THE TASK | Please print every line of the listing, unchanged.

TASK INPUT |

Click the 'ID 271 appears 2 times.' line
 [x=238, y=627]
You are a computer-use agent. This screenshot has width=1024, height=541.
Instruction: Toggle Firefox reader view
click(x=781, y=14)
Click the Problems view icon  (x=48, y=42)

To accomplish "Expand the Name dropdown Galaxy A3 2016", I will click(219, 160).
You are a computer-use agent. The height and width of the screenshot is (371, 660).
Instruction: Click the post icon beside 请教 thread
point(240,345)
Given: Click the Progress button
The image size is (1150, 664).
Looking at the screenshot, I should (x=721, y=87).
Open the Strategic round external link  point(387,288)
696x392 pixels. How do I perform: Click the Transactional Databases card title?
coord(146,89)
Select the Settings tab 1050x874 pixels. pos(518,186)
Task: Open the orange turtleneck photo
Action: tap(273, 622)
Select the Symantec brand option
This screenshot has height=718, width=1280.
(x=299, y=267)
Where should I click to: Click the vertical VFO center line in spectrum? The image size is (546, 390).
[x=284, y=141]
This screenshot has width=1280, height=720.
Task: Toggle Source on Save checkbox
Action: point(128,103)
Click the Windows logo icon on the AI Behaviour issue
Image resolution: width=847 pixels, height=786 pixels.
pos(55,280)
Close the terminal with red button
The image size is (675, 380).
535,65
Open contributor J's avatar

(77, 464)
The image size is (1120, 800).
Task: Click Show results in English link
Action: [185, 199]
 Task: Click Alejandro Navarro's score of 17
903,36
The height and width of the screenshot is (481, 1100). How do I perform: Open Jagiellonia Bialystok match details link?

COMPLETED EXERCISE |
Click the 'ID 271 appears 2 times.' line
 [x=238, y=627]
You are a computer-use agent. This screenshot has width=1024, height=541.
Instruction: Toggle Firefox reader view
click(x=781, y=14)
Click the Problems view icon  (x=48, y=42)

To accomplish "Expand the Name dropdown Galaxy A3 2016", I will click(219, 160).
You are a computer-use agent. The height and width of the screenshot is (371, 660).
Instruction: Click the post icon beside 请教 thread
point(240,345)
Given: Click the Progress button
The image size is (1150, 664).
Looking at the screenshot, I should (x=721, y=87).
Open the Strategic round external link  point(387,288)
696x392 pixels. How do I perform: Click the Transactional Databases card title?
coord(146,89)
Select the Settings tab 1050x874 pixels. pos(518,186)
Task: Open the orange turtleneck photo
Action: tap(273, 622)
Select the Symantec brand option
This screenshot has height=718, width=1280.
(x=299, y=267)
Where should I click to: Click the vertical VFO center line in spectrum? The image size is (546, 390).
[x=284, y=141]
This screenshot has width=1280, height=720.
Task: Toggle Source on Save checkbox
Action: point(128,103)
Click the Windows logo icon on the AI Behaviour issue
Image resolution: width=847 pixels, height=786 pixels.
pos(55,280)
Close the terminal with red button
The image size is (675, 380).
535,65
Open contributor J's avatar

(77, 464)
The image size is (1120, 800).
Task: Click Show results in English link
Action: [185, 199]
 Task: Click Alejandro Navarro's score of 17
903,36
The height and width of the screenshot is (481, 1100). How do I perform: Open Jagiellonia Bialystok match details link?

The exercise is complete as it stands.